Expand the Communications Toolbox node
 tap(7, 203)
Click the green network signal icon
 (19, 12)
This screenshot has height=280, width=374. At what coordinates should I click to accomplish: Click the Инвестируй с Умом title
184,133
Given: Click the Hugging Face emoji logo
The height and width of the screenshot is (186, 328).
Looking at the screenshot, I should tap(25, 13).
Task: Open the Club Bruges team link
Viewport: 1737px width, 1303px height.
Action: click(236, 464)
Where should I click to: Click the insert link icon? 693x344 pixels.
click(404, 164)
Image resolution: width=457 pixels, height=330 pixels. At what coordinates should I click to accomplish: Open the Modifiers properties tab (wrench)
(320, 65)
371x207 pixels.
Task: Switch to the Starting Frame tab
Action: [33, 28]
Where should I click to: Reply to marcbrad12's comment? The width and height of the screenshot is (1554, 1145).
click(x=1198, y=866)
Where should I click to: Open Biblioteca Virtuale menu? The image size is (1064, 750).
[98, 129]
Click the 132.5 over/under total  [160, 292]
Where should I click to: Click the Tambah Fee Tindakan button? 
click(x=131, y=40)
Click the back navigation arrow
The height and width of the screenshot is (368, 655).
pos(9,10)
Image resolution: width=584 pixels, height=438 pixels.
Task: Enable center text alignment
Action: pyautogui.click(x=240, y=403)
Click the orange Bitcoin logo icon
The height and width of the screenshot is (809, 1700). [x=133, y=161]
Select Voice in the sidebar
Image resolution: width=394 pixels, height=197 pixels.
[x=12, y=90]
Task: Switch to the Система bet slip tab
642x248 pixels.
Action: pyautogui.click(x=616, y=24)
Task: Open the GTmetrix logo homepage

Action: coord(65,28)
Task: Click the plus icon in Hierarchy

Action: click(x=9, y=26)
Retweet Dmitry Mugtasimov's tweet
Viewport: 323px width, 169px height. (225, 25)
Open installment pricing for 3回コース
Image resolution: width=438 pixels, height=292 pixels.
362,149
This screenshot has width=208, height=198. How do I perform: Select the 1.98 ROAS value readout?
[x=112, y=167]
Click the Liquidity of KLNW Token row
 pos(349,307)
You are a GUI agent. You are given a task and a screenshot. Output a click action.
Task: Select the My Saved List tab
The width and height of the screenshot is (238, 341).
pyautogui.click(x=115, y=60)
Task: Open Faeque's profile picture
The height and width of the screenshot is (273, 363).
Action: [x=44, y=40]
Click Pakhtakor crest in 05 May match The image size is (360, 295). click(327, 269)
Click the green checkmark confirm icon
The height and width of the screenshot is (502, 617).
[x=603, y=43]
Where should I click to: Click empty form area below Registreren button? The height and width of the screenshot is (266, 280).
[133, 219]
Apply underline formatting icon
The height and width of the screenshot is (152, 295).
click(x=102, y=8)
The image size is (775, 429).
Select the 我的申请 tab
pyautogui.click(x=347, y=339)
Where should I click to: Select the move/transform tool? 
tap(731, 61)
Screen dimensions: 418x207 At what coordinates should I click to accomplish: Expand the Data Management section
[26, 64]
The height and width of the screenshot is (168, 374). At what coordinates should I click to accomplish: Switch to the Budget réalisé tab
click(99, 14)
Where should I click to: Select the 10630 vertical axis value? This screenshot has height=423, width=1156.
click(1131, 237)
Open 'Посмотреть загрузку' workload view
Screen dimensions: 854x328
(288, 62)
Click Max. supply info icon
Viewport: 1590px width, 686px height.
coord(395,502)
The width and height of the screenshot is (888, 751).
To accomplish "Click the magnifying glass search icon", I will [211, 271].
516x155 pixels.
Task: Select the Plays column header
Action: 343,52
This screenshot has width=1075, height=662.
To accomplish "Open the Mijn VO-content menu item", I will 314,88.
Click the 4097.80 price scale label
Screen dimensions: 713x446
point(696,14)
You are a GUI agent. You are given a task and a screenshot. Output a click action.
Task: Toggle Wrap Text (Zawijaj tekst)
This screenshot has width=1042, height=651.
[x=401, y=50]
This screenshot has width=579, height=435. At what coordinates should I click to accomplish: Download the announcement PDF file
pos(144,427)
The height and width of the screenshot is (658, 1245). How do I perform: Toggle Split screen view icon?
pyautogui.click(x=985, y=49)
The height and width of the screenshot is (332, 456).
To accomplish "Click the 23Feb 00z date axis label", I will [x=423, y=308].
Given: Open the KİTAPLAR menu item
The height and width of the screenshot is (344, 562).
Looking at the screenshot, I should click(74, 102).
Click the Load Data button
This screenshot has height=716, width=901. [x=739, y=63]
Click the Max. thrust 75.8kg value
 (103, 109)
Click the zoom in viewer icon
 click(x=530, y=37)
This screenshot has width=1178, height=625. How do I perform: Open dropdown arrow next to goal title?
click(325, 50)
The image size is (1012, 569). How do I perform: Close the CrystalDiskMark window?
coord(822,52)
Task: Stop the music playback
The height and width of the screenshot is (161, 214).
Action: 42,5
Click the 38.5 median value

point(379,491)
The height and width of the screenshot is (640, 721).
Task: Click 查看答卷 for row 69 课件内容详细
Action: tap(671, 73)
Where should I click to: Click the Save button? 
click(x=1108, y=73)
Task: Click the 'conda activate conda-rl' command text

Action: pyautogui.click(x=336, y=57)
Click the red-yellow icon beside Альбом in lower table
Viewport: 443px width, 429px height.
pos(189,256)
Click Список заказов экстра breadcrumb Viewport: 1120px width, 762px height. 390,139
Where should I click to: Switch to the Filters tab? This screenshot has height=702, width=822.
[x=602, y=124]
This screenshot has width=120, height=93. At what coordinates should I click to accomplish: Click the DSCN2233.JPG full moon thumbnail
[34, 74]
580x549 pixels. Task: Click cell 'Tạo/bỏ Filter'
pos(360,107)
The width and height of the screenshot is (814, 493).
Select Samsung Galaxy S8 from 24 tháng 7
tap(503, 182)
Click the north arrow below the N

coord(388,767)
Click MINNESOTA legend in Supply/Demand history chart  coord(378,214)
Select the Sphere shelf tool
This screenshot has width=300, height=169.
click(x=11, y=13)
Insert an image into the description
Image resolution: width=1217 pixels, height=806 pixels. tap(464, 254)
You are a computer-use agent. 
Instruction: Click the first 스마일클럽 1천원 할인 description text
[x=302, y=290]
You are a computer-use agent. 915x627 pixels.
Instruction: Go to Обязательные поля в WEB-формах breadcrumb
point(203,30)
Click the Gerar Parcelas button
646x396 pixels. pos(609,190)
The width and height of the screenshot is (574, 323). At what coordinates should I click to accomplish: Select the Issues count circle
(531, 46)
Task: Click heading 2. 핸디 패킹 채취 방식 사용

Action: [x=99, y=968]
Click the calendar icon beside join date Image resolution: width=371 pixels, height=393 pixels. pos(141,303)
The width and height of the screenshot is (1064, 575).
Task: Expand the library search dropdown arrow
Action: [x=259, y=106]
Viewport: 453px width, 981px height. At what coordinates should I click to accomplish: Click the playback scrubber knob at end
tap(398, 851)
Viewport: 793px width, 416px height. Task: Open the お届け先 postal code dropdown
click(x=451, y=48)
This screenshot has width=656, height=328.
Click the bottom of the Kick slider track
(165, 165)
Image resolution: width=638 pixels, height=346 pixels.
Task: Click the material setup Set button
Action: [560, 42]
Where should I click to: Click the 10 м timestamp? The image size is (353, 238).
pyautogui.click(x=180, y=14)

WHAT TO PRODUCE:
Copy out each line of the listing that holds "label".

RESULT OF THIS EXERCISE:
Click the 4097.80 price scale label
To accomplish "Click the 23Feb 00z date axis label", I will [x=423, y=308].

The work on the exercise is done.